We found three instances of telnetd on production routers last year during an audit and I genuinely considered just leaving the company instead of fixing it. The kicker? They were running because some vendor's ancient management interface required it and nobody had documented that dependency. Ended up having to coordinate with the vendor, get a firmware update pushed through change control across three data centers, and deal with a 2-hour maintenance window at midnight on a Friday — all because telnet in 2025 was apparently someone's idea of a supported interface.

Mar 20

Oh god, we had this exact problem last year. I found telnetd running on two out-of-band management interfaces that the network team swore were "isolated." They weren't.

Here's what actually worked for us:

  • Inventory first — run nmap with --script ssh-hostkey across your entire network range. Grep for telnetd specifically. We used Shodan queries too to see what was externally visible. Took us an embarrassing 4 hours to find everything.
  • Replace with SSH on each appliance — most legacy gear has SSH available, just disabled by default. For the three that didn't (old Cisco switches), we had to request firmware updates from vendor support. That took 6 weeks.
  • During replacement window, we segmented access using Tailscale.
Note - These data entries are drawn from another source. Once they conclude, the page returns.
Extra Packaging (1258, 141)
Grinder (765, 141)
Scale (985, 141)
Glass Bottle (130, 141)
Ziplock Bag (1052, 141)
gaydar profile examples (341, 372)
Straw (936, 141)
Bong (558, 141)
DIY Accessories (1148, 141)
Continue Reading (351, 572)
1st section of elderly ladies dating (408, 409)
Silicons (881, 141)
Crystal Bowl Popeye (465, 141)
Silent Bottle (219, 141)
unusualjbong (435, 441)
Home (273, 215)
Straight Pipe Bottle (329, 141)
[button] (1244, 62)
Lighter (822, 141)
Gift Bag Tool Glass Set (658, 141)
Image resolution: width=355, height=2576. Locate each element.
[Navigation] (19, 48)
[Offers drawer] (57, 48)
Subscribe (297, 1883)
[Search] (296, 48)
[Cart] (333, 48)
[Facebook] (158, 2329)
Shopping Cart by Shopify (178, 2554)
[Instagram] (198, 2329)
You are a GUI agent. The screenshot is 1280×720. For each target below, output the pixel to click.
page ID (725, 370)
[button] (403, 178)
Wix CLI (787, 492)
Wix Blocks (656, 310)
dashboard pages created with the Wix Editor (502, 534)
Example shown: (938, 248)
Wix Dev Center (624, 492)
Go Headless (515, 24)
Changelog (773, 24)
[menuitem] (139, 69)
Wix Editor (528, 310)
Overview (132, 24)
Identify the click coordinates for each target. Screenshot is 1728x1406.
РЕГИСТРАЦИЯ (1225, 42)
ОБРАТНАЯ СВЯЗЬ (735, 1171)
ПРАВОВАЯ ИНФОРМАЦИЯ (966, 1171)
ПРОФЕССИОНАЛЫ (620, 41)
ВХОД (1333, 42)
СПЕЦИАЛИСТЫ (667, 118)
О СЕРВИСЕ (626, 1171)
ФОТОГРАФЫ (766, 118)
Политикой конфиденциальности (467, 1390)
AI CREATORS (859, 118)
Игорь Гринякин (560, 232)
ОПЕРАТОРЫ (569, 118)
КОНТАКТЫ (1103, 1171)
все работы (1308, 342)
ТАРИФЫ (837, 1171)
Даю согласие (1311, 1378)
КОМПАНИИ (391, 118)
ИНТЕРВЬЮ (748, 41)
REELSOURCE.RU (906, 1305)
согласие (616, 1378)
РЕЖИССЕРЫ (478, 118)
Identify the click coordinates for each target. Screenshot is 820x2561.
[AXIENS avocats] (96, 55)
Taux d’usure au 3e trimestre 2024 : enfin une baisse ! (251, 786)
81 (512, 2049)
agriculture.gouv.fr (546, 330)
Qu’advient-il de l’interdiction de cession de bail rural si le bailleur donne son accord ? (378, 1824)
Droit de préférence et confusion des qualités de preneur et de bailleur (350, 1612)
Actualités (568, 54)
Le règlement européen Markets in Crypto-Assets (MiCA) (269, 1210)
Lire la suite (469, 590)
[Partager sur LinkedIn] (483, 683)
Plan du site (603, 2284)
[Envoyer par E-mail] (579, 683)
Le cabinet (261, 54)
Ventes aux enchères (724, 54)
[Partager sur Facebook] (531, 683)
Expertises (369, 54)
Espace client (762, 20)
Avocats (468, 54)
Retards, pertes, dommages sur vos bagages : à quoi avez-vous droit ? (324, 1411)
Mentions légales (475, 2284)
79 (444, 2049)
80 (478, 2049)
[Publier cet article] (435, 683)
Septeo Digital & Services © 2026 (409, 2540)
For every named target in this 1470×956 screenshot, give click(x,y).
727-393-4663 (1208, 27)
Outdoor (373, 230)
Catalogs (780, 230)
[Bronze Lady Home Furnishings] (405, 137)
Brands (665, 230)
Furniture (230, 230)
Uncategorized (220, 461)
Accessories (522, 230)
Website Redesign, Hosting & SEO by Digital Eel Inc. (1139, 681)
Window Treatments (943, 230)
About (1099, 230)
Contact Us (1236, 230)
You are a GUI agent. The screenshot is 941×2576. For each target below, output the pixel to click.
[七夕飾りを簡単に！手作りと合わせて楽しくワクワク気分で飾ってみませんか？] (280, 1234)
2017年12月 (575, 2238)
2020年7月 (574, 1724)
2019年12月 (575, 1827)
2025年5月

Put all three appliances behind a jump host that enforced MFA. Not perfect, but it killed external attack surface immediately while we were waiting on firmware.
  • Disable telnetd at the network layer too — ACL rules blocking port 23 outbound from those subnets using pfSense. Belt and suspenders approach.
  • Quarterly scans now. We built a simple Nessus template that specifically checks for telnetd, http-only services, and plaintext protocols. Runs every 90 days automatically.
  • The real pain point was that nobody owned these appliances. They were just... there. Now we have them in a spreadsheet with maintenance windows. Sounds boring but it saved us from having to explain a breach.

    How did you find yours? External scan or internal discovery?

    Mar 20

    Three legacy appliances? That's actually better than most. We had telnetd on like 8 different things when we discovered it last month. Real talk: are these appliances actually replaceable, or are they stuck because of vendor lock-in? That's the part that kills most teams.

    Mar 20

    Found telnetd on a Cisco ASA we inherited last year. Took six months of coordination with the network team to finally replace it with SSH. Legacy stuff always wins.

    Mar 20

    Yeah, six months sounds optimistic honestly. We had telnetd on a legacy billing system nobody wanted to touch, and between compliance, change management, and the vendor saying "unsupported if you modify it," we sat on it for almost two years. Then we got hit with a ransomware attempt that exploited an older telnet vuln. Cost us $40K in remediation plus everyone's weekend. SSH cutover took two weeks after that.

    Mar 21

    We had four instances. Killed three in a weekend, the fourth took six months because some ancient payment terminal wouldn't talk to anything else. Finally just air-gapped it.

    Mar 20

    Good question. My answer: stopped optimizing for career progression and started optimizing for learning rate. Short-term pay cut, long-term much better position.

    Mar 21

    We had the exact same thing with legacy payment terminals — took six months and a board meeting to finally kill them because nobody wanted to own the migration risk, so I feel this deeply.

    Mar 20

    We discovered the same thing at my last job—telnetd on two ancient Cisco switches nobody wanted to touch because the upgrade docs were from 2018 and nobody could confirm it wouldn't brick production traffic, so we just kept pushing it down the backlog until literally this exact CVE forced our hand.